Source: DeepSeek-R1 Paper
Distilled Models
Distilled models are lighter and more efficient versions of large-scale AI systems, created through a process called knowledge distillation. In this approach, a smaller model (student) is trained to replicate the behavior and reasoning capabilities of a larger, more powerful model (teacher).
Moreover, distilled models can be adapted and fine-tuned for specific domains, such as coding, mathematics, or scientific problem-solving, making them highly practical for real-world applications where computational resources are limited, but domain-specific performance is critical.

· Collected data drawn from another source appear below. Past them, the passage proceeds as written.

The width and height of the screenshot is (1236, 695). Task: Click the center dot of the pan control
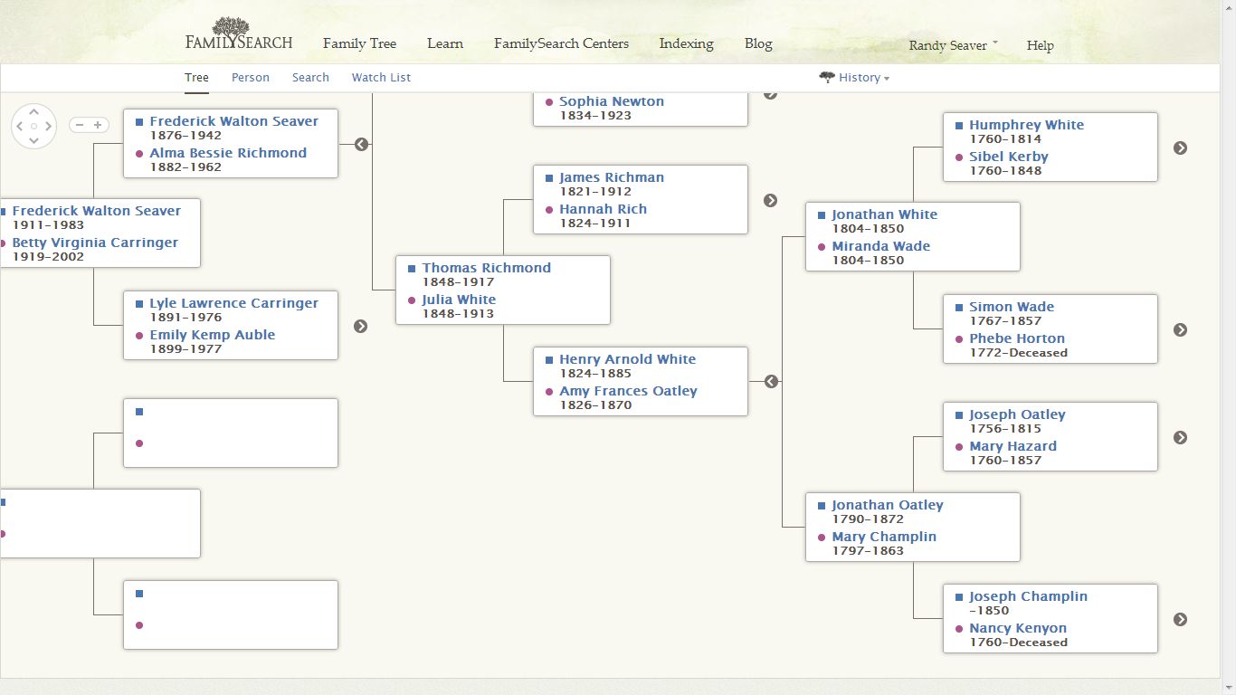click(33, 127)
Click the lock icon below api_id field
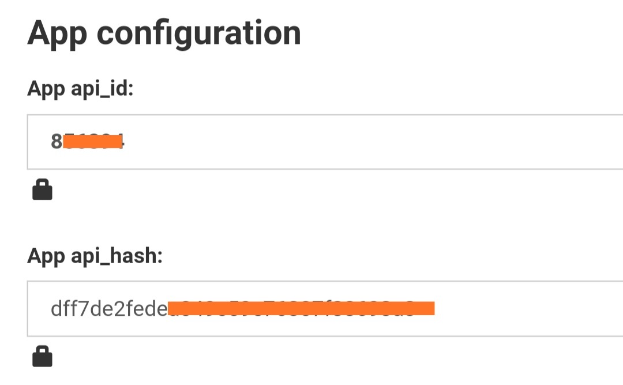Screen dimensions: 623x385 [42, 189]
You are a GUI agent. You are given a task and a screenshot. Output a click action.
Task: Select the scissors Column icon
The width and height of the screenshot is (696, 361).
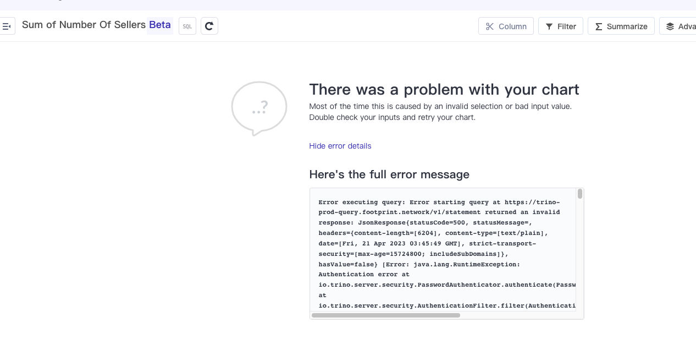point(490,26)
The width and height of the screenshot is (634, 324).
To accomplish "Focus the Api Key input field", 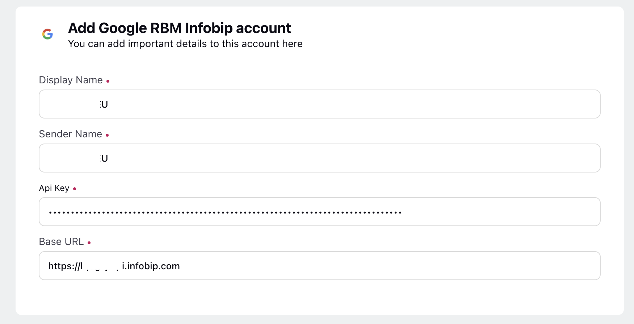I will tap(320, 212).
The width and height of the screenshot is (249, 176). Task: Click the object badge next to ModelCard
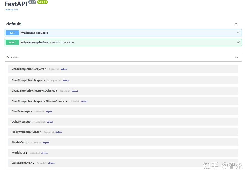[46, 142]
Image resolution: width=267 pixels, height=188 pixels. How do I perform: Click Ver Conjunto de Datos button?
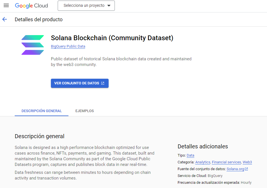pos(80,83)
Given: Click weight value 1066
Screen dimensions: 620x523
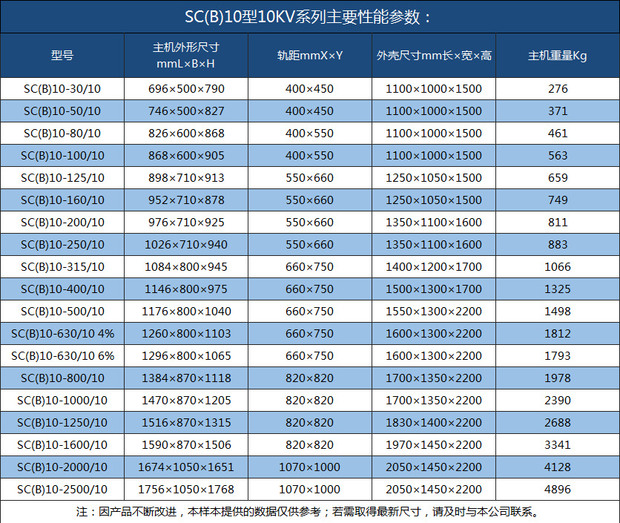Looking at the screenshot, I should pyautogui.click(x=557, y=267).
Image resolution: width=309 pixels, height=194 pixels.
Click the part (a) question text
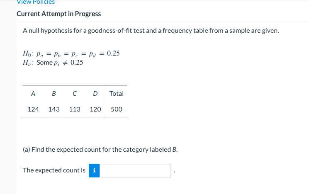(100, 150)
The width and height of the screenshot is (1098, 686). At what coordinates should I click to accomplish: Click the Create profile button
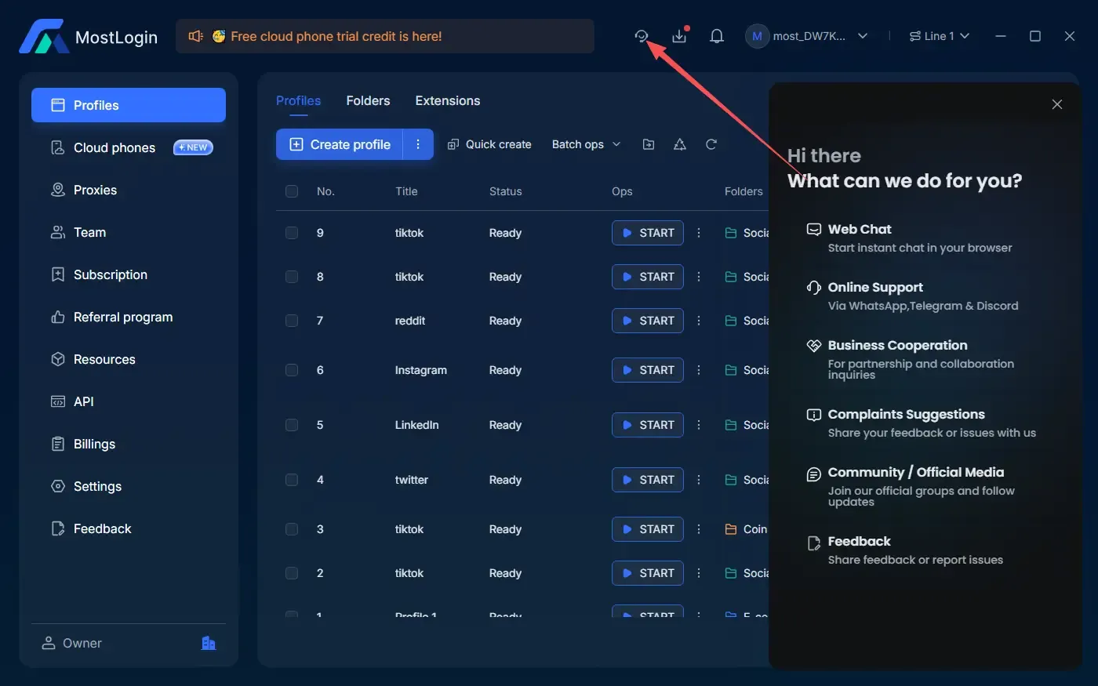click(340, 144)
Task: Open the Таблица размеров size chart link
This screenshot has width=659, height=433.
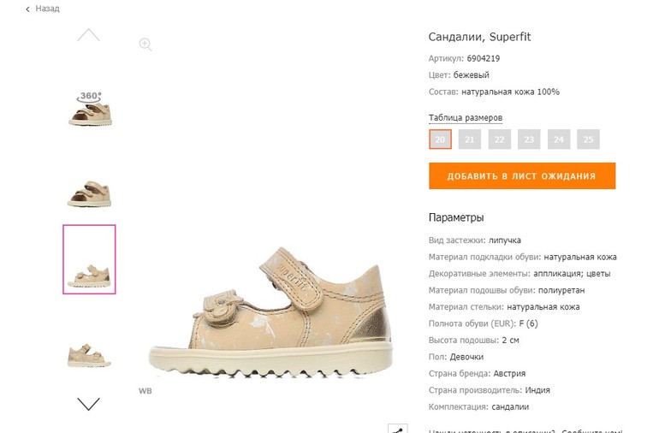Action: click(x=466, y=118)
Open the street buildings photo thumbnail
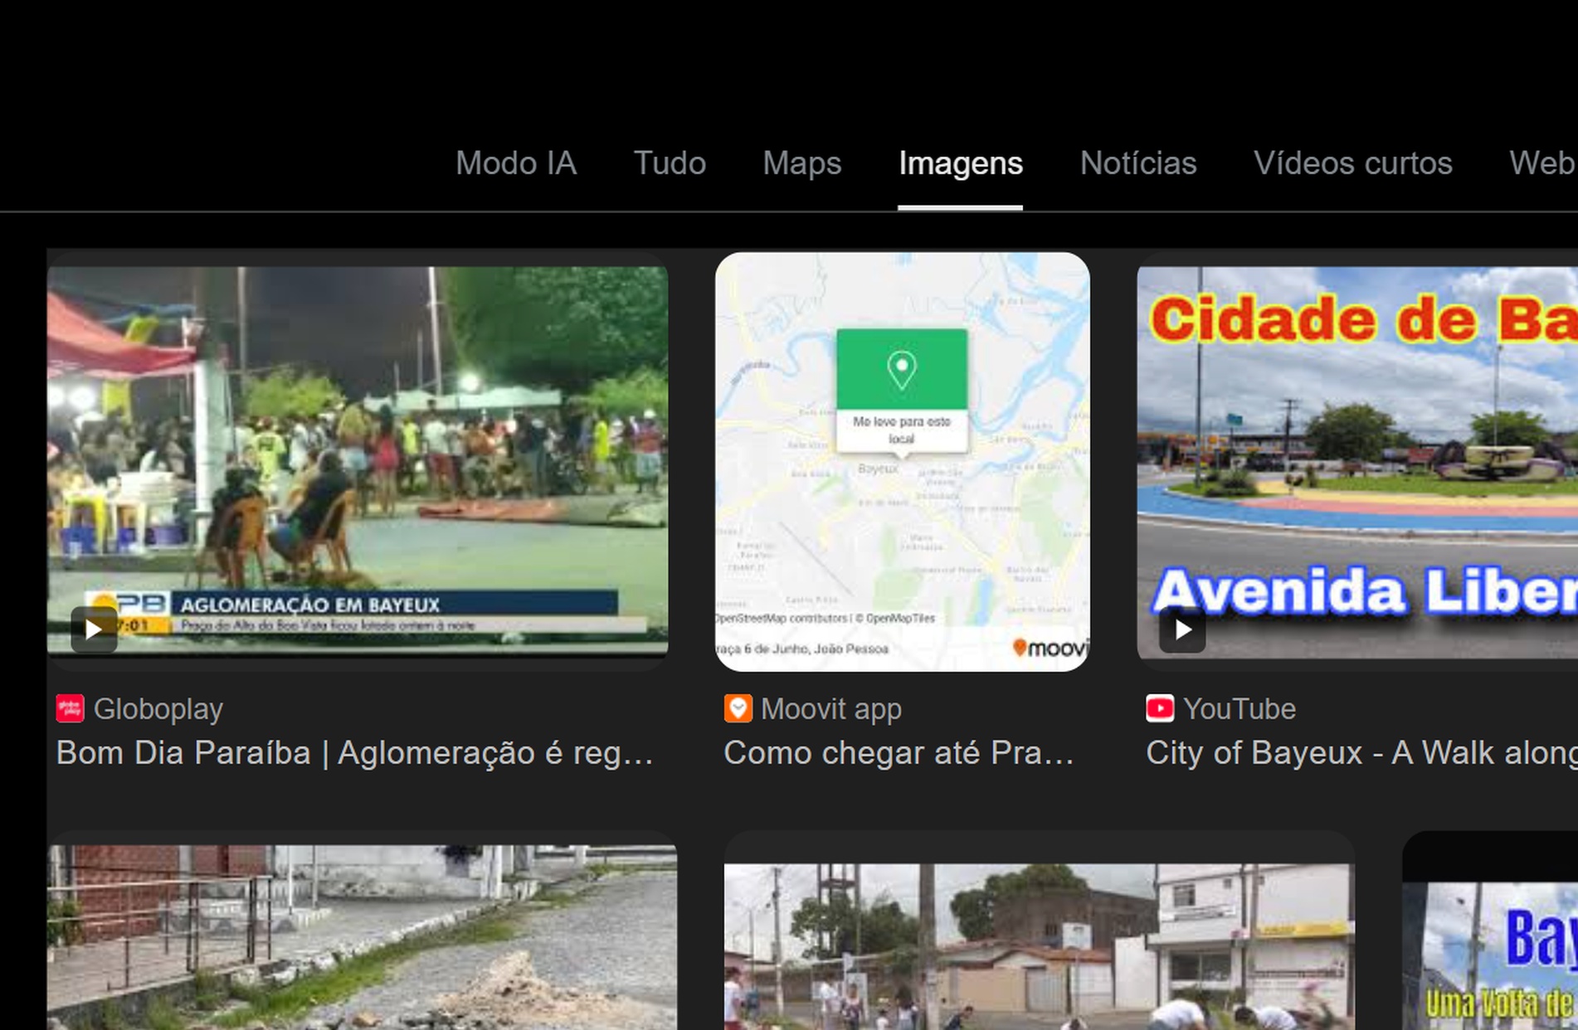Image resolution: width=1578 pixels, height=1030 pixels. click(1039, 945)
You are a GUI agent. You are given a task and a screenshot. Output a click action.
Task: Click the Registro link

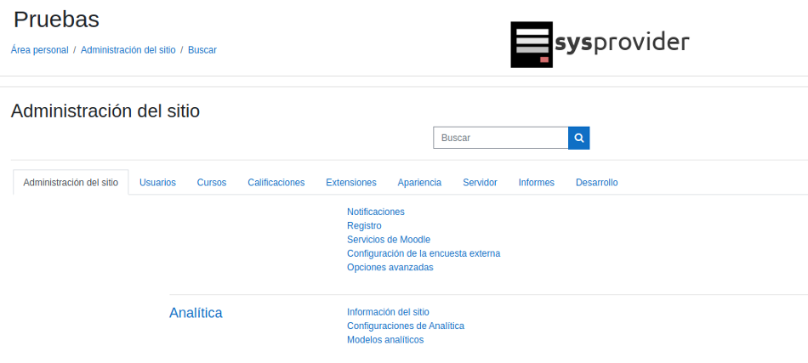[x=364, y=226]
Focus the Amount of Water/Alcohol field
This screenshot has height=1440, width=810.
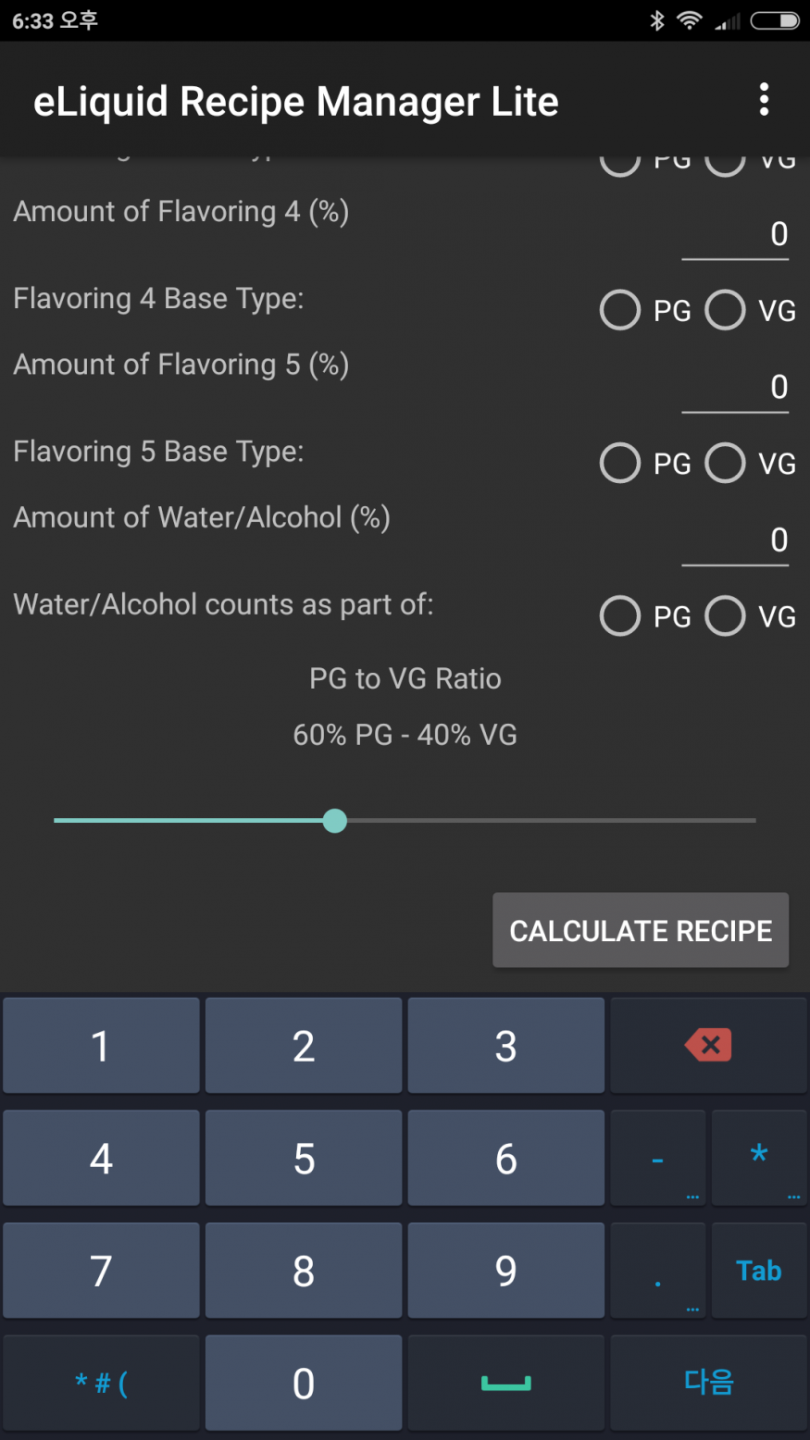pos(735,540)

DeepSeek plans to further explore distillation techniques to bring advanced reasoning capabilities to more efficient, smaller models. As a first step, they distilled DeepSeek-R1’s knowledge into models like Qwen and Llama, fine-tuning them on 800K curated samples using supervised fine-tuning (SFT) only, without reinforcement learning. Deepseek authors claim that this approach significantly improved the performance of smaller models—DeepSeek-R1-Distill-Qwen-1.5B, for instance, outperformed GPT-4o and Claude-3.5-Sonnet on math benchmarks, while larger distilled versions consistently outperformed other instruction-tuned models on reasoning tasks.
DeepSeek-R1 Evaluation
Future Work
Looking ahead, DeepSeek aims to enhance general capabilities (e.g., function calling, multi-turn conversations, role-playing, and JSON output), address language mixing issues in multilingual scenarios, and improve prompt engineering, as the model performs best in zero-shot settings. Additionally, future versions will focus on improving performance in software engineering tasks by introducing rejection sampling and asynchronous evaluation methods during the reinforcement learning phase.